What role this plays I can only tell you anecdotally. I've had patients I have intentionally kept at 15 or 30 degrees, injured side down and head slightly up, with PEEP of 5 to 10 cm H2O. That's all you really need to inhibit the secretions, unless there are copious secretions due to volume overload or the patient's condition. That's how you can protect against propagation for the 12 to 24 hours it takes until the gels form and secretions become less dangerous as a propagation threat. We do not have data on what to do. With someone with highly lateralized disease I would not turn them good lung down; that's been reported in the literature, and I think it could be dangerous, or at least counterproductive.
Kallet:
In California, bed sores are a reportable incident to the state; it's a very big deal, and nursing is understandably worried about not performing routine position changes. But if we had more evidence about a timeline and certain disease presentations, it might help outcomes.
Marini:
With soft beds we almost never see decubitus ulcers any more. I'm sorry to say that, although they try, our nurses don't always turn every 2 hours, especially at night or when very busy. They find a comfortable position for the patient until the patient complains or it's time to change shifts.
Gajic:
Because of improved out-patient management in our community, I rarely see severe status asthmaticus in our ICU. But there's a population of adult cystic fibrosis patients who are on prolonged mechanical ventilation awaiting lung transplant who come with a third or fourth episode of ventilator-associated pneumonia, and they have those copious secretions and fulfill the ARDS criteria.
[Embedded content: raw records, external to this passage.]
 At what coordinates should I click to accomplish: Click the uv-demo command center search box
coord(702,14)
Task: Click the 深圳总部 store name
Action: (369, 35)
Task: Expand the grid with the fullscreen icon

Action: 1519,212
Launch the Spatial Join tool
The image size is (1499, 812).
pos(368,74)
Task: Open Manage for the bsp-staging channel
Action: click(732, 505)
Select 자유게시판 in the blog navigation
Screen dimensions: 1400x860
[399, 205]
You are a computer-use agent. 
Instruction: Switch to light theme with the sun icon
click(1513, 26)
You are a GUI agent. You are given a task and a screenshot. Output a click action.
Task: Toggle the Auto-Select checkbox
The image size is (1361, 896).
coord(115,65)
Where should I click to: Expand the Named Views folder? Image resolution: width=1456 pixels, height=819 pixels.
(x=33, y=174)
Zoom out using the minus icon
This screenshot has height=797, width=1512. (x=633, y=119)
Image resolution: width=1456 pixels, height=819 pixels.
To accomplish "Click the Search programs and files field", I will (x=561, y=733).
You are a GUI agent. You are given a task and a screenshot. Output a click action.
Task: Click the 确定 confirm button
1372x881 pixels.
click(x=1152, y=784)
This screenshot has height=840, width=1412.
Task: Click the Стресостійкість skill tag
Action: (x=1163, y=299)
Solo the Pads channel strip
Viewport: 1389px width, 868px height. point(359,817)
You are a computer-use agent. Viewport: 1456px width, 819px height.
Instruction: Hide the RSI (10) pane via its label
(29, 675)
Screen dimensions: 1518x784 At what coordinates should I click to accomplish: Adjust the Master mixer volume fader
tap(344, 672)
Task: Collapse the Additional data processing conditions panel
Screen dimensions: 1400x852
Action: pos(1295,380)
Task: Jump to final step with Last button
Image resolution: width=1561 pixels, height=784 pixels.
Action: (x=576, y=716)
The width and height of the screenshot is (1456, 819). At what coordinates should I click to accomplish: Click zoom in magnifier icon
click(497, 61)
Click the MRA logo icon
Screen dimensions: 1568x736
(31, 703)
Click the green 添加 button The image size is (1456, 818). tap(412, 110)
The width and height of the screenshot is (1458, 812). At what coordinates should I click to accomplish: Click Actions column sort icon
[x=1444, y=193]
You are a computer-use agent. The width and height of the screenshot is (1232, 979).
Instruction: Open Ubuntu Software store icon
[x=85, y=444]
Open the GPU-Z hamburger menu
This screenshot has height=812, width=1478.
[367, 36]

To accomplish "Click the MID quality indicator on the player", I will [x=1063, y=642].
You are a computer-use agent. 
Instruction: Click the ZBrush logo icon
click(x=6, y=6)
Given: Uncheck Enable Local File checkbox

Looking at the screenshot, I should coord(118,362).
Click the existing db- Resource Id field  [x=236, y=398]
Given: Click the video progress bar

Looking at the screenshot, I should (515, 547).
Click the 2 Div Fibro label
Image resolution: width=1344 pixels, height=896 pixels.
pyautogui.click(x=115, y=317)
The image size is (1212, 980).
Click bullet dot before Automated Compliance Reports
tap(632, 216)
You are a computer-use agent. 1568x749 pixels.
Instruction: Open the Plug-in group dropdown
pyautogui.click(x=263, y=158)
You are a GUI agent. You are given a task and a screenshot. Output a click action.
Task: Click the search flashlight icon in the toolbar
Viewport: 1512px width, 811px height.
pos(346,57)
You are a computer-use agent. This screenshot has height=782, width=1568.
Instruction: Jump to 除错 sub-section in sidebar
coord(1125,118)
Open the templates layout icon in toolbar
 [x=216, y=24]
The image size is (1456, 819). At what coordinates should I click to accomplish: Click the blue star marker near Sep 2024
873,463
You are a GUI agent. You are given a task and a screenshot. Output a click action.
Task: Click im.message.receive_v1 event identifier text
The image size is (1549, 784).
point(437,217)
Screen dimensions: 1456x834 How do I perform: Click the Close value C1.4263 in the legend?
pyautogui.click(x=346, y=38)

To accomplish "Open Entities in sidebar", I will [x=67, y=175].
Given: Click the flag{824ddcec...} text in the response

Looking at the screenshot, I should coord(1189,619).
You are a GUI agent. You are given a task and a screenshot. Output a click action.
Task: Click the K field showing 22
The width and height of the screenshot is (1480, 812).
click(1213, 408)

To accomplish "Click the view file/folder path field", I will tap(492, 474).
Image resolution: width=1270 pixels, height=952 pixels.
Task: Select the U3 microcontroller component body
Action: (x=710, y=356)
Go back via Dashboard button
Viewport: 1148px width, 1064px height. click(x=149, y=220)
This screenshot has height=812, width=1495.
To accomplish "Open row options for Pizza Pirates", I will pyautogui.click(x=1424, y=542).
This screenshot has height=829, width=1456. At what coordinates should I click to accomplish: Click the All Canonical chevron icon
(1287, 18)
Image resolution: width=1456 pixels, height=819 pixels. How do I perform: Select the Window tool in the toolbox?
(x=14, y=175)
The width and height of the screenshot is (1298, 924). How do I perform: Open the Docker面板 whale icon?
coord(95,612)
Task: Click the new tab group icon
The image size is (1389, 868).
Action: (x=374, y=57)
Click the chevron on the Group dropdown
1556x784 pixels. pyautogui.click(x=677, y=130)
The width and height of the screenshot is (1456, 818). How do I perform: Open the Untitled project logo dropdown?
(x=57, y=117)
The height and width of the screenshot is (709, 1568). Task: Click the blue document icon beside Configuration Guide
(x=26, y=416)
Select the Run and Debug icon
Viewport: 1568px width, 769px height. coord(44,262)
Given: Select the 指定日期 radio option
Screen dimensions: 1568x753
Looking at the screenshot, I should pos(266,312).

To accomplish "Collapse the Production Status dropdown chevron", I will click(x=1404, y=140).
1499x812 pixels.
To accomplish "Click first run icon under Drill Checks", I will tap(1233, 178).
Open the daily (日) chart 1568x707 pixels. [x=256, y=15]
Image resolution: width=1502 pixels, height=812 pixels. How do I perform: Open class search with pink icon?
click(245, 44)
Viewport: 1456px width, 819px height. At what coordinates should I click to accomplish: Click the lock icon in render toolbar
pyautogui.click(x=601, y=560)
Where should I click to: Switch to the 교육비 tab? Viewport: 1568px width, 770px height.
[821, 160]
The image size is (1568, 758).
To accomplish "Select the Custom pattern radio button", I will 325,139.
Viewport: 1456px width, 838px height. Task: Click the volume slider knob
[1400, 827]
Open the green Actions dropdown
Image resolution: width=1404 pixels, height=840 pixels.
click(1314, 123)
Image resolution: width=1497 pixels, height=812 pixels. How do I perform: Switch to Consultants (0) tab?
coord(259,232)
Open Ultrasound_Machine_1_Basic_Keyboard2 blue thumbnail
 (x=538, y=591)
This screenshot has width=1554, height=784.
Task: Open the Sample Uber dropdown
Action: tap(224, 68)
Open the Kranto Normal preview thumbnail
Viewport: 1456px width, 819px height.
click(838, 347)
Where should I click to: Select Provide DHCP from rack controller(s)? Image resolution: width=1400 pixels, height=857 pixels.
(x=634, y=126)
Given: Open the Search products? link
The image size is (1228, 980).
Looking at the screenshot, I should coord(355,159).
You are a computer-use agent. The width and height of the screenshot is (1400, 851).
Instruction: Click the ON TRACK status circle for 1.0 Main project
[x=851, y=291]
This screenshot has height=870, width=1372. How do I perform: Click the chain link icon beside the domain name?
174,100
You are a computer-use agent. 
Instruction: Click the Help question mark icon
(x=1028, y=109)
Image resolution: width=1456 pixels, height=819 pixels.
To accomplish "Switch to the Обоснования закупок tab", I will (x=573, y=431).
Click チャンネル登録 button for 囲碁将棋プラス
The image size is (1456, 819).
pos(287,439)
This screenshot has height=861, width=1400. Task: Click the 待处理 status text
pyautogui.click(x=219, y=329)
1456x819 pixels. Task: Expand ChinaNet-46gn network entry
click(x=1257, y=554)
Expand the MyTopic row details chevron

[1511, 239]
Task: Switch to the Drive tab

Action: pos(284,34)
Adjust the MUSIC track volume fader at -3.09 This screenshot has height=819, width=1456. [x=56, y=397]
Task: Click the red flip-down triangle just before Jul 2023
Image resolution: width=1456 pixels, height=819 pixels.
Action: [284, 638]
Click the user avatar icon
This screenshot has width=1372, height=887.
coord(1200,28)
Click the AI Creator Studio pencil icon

They're taking 45 breaths a minute, and I don't know what to do with the ventilator, so we do bronchoscopy and all of that. Neuromuscular blockade does not make much sense in these patients. How should we deal with a patient who has ARDS with copious airway secretions and cystic fibrosis damaged lungs?
Marini:
To help get the secretions out you could put them in prone position. Once the secretions have disseminated, I think the risk of propagation is irrelevant. Getting the secretions out is the priority. In trying to prevent propagation, if they have one side that's involved, we incline them and use a lung-protective strategy with small tidal volumes and a generous PEEP, to try to keep the secretions in the periphery. But in most cases you're trying to evacuate the secretions, and you have to use the usual measures of positioning and suctioning, and things that contribute to propagation are irrelevant in that situation.
Branson:
John, would it ever be useful for a ventilator to have an insufflation-exsufflation system built in to help remove secretions?
Marini:
I think it would—if it worked. It could be dangerous if you don't have full recruitment. Some ventilator manufacturers are trying to incorporate a cough function. One of the problems with endotracheal tubes is that the lumen is in the center, and getting the secretions to jump the hoop and go into the external circuit is an important problem. It might make an interesting contribution to consider in-exsufflation associated with our ventilatory prescription, but there are dangers.